Ein Data Channel Key (DCK) ist ein kryptografischer Schlüssel, der spezifisch zur Sicherung der Vertraulichkeit und Integrität von Daten innerhalb eines dedizierten Kommunikationskanals eingesetzt wird. Dieser Schlüssel dient nicht der Authentifizierung des Kanals selbst, sondern der Verschleierung der Nutzdaten, die durch diesen Kanal übertragen werden.
Kryptografie
Der DCK wird typischerweise im Rahmen eines Sitzungsschlüssels generiert, oft durch einen vorgelagerten Handshake-Prozess, und ermöglicht symmetrische Verschüsselungsalgorithmen wie AES für den eigentlichen Datentransport.

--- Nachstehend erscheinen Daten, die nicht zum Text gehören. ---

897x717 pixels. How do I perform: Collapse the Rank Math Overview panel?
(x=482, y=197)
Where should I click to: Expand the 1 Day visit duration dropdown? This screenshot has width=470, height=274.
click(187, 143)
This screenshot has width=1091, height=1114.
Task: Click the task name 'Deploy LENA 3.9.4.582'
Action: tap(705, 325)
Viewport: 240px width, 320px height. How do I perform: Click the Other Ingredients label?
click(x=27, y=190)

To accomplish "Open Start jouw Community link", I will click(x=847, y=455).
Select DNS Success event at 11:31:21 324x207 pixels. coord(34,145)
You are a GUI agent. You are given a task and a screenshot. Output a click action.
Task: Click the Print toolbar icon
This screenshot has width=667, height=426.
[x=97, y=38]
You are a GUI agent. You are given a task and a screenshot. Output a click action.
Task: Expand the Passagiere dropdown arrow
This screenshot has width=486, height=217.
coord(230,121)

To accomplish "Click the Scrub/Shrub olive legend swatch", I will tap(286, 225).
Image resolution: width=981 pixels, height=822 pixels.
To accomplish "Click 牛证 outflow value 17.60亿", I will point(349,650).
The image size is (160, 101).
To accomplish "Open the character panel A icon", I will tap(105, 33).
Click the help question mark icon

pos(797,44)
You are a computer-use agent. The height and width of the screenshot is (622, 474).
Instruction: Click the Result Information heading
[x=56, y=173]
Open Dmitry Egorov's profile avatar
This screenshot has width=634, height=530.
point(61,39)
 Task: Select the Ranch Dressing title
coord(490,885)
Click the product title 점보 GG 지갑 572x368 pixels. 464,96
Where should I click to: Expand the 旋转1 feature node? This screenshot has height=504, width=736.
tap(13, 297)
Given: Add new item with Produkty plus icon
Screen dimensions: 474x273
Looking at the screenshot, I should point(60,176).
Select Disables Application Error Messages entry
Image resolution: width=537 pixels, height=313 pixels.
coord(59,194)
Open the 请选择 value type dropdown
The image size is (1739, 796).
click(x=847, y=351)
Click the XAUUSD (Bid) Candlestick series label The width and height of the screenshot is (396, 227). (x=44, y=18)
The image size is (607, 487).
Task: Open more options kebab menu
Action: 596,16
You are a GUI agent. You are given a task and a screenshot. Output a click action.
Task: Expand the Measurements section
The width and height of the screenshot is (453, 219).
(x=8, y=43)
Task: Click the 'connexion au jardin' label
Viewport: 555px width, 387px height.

Die Sicherheit des Kanals ist somit untrennbar mit der Sicherheit dieses Schlüssels verknüpft.
Protokoll
In Protokollen wie TLS oder IPsec wird die Verwaltung und der Austausch des DCK durch definierte Key-Exchange-Verfahren geregelt, um sicherzustellen, dass nur autorisierte Parteien die Nutzdaten entschlüsseln können. Die regelmäßige Rotation des DCK ist eine gängige Praxis zur Reduktion des Risikos bei Kompromittierung.
Etymologie
Der Name beschreibt die Funktion als kryptografischer Schlüssel (Key) für einen spezifischen Datenpfad (Data Channel).